[EXERCISE REQUIREMENTS]: What you return must be an exact copy of the lines in the listing below between the line holding "Given: Click the browser address bar URL" and the line holding "Task: Collapse the side panel with the arrow", inclusive, and nothing more.

Segment Start: EXERCISE MATERIAL

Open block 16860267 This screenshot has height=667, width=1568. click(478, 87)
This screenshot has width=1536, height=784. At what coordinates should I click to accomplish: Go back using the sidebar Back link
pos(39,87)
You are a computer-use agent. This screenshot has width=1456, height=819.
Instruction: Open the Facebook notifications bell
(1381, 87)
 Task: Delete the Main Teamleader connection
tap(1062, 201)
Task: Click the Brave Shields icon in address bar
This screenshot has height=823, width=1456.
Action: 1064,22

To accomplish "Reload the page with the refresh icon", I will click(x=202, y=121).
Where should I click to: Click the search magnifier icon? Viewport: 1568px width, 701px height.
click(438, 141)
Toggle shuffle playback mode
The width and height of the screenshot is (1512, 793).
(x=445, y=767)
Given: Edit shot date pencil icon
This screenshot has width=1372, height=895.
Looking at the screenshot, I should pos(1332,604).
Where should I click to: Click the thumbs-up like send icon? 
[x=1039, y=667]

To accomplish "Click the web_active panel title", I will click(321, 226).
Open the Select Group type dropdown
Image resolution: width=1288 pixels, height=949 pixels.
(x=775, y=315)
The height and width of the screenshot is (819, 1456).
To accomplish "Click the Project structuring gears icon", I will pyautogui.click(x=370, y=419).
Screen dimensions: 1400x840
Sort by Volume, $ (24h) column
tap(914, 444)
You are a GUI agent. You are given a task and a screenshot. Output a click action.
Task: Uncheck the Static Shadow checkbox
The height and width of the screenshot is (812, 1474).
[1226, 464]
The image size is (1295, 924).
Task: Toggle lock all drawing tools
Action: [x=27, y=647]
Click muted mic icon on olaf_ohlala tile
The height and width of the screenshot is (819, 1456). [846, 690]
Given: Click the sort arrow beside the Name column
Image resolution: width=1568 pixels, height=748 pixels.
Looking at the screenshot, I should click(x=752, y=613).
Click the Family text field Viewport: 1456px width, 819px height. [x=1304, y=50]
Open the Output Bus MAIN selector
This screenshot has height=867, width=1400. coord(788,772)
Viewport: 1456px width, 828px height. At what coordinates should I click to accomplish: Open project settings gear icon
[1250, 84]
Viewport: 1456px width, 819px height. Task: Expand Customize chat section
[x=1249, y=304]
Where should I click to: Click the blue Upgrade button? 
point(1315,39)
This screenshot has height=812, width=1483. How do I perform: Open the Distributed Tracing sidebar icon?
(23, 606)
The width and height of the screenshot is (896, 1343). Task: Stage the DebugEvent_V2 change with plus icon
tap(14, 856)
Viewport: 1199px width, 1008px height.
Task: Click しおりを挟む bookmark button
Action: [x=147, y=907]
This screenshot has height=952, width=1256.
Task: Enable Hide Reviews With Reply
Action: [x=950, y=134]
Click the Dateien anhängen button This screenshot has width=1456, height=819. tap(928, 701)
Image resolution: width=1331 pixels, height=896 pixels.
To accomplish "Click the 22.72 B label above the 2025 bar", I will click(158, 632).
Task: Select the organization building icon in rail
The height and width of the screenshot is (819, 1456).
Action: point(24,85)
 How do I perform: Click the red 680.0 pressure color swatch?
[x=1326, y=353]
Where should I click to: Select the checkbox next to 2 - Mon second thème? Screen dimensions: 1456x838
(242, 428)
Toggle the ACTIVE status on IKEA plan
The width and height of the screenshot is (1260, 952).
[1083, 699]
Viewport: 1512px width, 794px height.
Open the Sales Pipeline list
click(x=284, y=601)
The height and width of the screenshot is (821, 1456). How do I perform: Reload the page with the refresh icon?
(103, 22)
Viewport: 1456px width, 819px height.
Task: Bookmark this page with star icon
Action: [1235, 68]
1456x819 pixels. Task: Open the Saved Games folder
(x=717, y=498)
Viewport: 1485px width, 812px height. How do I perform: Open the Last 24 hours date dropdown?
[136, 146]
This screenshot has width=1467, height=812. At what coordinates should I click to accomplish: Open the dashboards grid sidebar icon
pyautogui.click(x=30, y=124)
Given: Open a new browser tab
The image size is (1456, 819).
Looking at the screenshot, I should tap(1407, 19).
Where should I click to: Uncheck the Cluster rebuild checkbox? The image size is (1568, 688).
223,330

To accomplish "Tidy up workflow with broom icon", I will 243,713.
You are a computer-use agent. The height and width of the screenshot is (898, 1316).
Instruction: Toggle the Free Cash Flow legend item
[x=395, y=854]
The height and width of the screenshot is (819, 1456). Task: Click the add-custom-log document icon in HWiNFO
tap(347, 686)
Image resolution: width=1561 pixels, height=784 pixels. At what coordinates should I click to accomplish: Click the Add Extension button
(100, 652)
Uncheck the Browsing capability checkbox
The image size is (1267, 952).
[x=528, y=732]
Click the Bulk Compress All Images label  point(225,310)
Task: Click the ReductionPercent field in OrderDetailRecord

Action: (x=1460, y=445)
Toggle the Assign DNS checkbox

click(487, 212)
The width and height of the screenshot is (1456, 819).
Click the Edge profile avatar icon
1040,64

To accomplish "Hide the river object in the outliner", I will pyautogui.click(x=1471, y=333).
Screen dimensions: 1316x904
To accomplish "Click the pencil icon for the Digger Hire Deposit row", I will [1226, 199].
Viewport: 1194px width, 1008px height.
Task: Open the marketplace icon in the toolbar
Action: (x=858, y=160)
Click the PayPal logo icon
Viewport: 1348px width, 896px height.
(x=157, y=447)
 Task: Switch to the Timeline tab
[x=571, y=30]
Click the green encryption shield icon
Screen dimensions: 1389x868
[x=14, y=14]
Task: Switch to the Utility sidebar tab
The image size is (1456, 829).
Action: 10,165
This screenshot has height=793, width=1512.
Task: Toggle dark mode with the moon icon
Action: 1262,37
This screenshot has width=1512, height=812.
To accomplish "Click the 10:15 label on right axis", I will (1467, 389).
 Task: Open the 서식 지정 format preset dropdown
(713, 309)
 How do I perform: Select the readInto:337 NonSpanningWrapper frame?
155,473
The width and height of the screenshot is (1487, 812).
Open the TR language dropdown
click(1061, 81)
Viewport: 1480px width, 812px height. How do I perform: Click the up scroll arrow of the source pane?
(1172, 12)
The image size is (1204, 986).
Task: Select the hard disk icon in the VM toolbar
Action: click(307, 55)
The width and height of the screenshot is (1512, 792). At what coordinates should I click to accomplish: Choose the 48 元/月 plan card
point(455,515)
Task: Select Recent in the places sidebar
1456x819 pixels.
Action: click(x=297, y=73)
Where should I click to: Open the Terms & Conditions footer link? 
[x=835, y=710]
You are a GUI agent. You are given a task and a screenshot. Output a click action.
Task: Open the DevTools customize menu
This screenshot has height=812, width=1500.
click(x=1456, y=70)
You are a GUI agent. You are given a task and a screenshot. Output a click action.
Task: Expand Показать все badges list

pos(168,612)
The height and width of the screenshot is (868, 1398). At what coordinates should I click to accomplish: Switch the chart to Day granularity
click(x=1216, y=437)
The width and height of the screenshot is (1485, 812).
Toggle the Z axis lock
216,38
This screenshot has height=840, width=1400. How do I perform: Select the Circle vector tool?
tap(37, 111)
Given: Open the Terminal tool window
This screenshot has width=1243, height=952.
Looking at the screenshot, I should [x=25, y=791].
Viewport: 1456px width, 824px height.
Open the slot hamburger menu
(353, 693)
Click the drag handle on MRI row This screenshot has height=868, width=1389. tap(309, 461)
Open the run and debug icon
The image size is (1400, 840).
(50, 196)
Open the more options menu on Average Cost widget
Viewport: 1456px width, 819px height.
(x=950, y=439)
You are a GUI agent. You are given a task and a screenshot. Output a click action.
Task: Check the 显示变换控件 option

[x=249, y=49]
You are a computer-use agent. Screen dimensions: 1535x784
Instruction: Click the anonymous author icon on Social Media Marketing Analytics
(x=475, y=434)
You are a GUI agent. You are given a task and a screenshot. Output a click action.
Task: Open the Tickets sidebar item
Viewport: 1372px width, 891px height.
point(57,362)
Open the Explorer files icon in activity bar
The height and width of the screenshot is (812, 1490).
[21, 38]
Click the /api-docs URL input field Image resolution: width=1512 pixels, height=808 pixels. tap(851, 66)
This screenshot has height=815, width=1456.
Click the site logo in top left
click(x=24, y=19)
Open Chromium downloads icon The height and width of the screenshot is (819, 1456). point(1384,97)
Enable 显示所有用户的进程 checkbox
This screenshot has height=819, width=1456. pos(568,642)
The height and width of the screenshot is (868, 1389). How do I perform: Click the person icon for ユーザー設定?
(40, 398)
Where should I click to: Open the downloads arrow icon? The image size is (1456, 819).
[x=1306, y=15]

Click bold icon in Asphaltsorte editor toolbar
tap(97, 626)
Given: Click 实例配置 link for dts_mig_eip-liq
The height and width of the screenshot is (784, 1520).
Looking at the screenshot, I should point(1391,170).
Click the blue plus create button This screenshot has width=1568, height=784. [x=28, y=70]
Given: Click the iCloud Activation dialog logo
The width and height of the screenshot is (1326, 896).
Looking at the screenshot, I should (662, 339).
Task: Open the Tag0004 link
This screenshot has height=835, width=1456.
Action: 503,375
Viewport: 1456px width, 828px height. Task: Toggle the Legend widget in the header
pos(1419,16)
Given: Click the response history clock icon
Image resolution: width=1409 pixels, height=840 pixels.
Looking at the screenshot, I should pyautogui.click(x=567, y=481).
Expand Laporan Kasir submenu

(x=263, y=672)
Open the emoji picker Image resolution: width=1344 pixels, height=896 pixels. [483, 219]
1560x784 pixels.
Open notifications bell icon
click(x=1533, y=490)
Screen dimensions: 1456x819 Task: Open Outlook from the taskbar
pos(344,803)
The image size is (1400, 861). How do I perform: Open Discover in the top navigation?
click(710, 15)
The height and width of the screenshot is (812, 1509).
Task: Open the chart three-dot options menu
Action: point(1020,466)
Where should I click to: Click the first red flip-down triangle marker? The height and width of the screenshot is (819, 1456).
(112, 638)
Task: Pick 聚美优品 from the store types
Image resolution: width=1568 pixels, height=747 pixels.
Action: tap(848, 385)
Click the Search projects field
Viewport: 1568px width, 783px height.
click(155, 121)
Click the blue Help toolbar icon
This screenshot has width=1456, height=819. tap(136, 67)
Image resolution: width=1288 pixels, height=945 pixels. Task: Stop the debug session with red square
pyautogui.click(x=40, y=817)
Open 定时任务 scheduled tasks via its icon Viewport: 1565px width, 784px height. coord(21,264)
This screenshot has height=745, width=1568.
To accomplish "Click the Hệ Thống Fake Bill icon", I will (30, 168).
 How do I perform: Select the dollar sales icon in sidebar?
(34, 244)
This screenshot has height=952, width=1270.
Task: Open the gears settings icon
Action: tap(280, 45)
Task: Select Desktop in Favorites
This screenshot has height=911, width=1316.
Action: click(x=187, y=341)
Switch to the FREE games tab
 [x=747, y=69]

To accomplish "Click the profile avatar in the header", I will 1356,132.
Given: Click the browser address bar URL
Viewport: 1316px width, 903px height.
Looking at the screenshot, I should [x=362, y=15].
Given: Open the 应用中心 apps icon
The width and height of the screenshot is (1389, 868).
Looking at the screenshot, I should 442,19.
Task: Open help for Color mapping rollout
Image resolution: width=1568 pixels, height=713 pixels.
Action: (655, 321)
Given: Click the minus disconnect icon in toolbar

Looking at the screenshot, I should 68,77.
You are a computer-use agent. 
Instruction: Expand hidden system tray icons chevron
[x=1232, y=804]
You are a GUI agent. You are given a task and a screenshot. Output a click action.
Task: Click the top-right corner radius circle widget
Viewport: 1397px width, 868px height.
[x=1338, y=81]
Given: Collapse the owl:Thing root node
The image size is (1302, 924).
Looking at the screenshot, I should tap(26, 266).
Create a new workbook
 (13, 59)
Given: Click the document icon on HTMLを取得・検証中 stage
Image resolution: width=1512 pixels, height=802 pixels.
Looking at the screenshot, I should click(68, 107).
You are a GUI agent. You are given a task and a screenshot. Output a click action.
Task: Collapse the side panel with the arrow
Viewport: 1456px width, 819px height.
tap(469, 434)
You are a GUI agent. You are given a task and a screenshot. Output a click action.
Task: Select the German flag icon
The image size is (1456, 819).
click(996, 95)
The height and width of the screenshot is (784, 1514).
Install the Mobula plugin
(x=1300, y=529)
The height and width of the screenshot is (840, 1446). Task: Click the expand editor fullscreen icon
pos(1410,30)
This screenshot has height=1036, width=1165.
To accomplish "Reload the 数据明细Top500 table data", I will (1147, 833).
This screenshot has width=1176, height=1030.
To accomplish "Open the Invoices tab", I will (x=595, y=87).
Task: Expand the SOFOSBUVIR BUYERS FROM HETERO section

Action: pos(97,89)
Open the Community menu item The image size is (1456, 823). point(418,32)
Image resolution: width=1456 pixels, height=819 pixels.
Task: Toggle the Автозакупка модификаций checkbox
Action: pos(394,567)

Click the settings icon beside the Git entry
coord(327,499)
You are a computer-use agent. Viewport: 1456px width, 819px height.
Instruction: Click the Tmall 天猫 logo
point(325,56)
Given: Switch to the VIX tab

Segment End: EXERCISE MATERIAL

[ANSWER TO THIS PROBLEM]:
Given: Click the browser address bar URL
Viewport: 1316px width, 903px height.
Looking at the screenshot, I should [x=362, y=15].
Given: Open the 应用中心 apps icon
The width and height of the screenshot is (1389, 868).
Looking at the screenshot, I should 442,19.
Task: Open help for Color mapping rollout
Image resolution: width=1568 pixels, height=713 pixels.
Action: (655, 321)
Given: Click the minus disconnect icon in toolbar

Looking at the screenshot, I should 68,77.
You are a computer-use agent. 
Instruction: Expand hidden system tray icons chevron
[x=1232, y=804]
You are a GUI agent. You are given a task and a screenshot. Output a click action.
Task: Click the top-right corner radius circle widget
Viewport: 1397px width, 868px height.
[x=1338, y=81]
Given: Collapse the owl:Thing root node
The image size is (1302, 924).
Looking at the screenshot, I should tap(26, 266).
Create a new workbook
 (13, 59)
Given: Click the document icon on HTMLを取得・検証中 stage
Image resolution: width=1512 pixels, height=802 pixels.
Looking at the screenshot, I should click(68, 107).
You are a GUI agent. You are given a task and a screenshot. Output a click action.
Task: Collapse the side panel with the arrow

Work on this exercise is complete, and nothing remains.